Dai 30 ai 40 anni, piccoletto, robusto, capelli corti, parla e capisce bene l’italiano anche se è albanese. È ospite del carcere perché affetto da ludopatia, gioco d’azzardo patologico. A vederlo ti viene in mente un peluche. La sua posizione non è ancora definita, è in appello e aspetta. Fa tenerezza, con la sua parlata e il suo muoversi lento. È simpatico e spiritoso ed è consapevole di essersi rovinato la vita col gioco.

È bravo nel suo lavoro, posatore di piastrelle e pavimenti, ma è anche versatile e tuttofare. Infatti è sempre chiamato per mettere a disposizione le sue “mani” per fare vari lavoretti, anche fuori dal carcere. Anche nei giorni della tempesta a Belluno, l’amministrazione penitenziaria gli ha chiesto di dare una mano per rimuovere alberi caduti e lui ha dato la sua disponibilità. Gli hanno dato uno strumento ed è uscito fuori per contribuire alla pulizia del verde.

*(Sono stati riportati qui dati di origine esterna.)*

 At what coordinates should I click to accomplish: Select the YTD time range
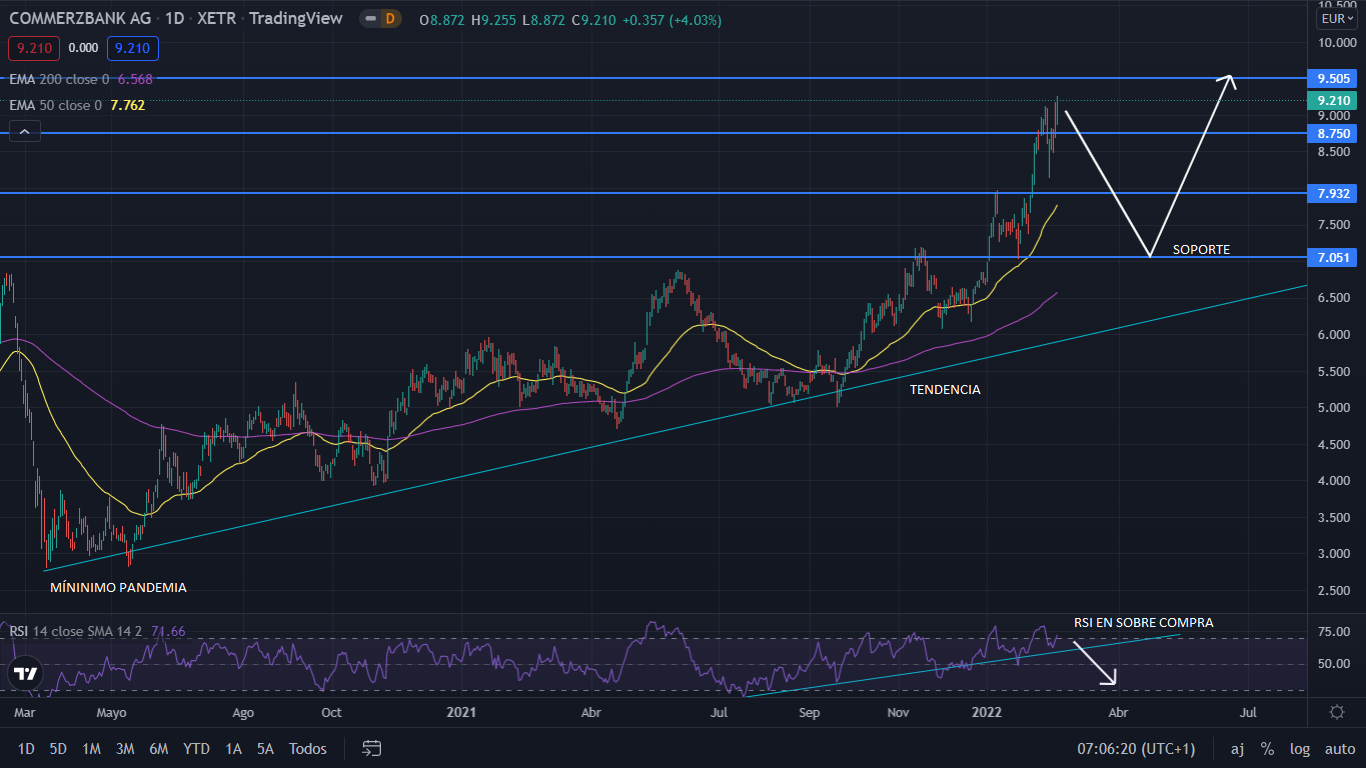pyautogui.click(x=196, y=748)
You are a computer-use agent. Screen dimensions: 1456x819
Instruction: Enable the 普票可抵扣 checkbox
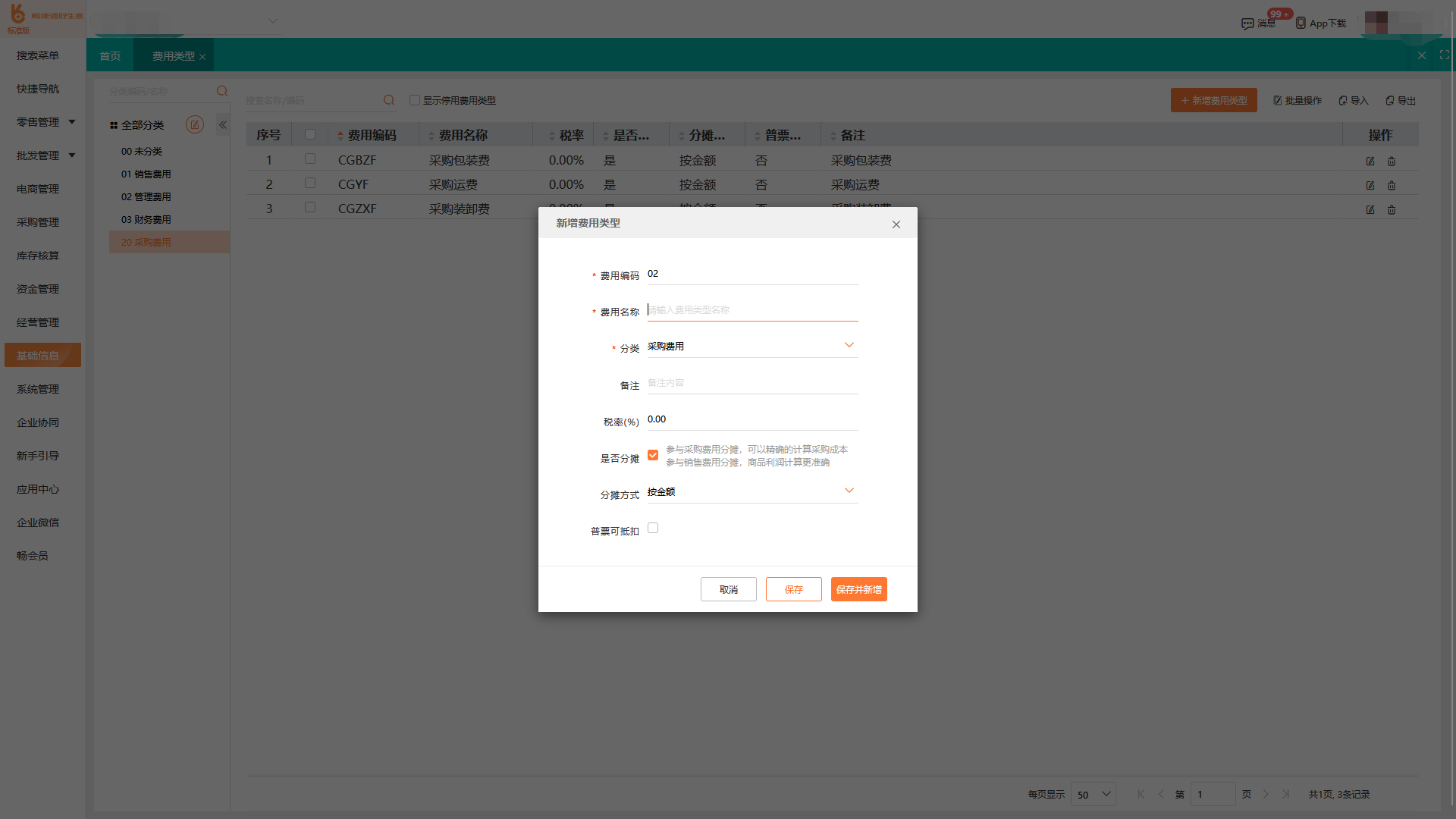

Questo per dire che è un tipo affidabile e che è sempre disponibile a lavorare. Ma nonostante ciò, le sue richieste di permessi non vengono esaudite e non capisce il perché, visto che non crea nessun problema. Lui non si spiega questi continui dinieghi e  lo trova ingiusto. Manifesta tutto il suo pessimismo di fronte a una possibile situazione. Come associazione ci siamo impegnati a perorare la sua causa coinvolgendo anche il garante, ma al momento la situazione non si è ancora sbloccata.

Il carcere è davvero un universo a parte: molto dipende dalle persone che ti trovi davanti, come dirigenti, agenti, persone detenute e per capirne qualcosa occorre del tempo e molta attenzione. Esistono degli equilibri molto delicati e occorre studiarli bene per non incorrere in errori grossolani, magari fatti in buona fede, ma che penalizzano la parte debole, in questo caso la persona detenuta. Io sono appena all’inizio e sto imparando… imparando a non farmi sopraffare dalle emozioni e dalla rabbia di certe situazioni assurde, anche perché se mi prefiggo di aiutare in qualche modo queste persone non posso certo far vedere la mia frustrazione.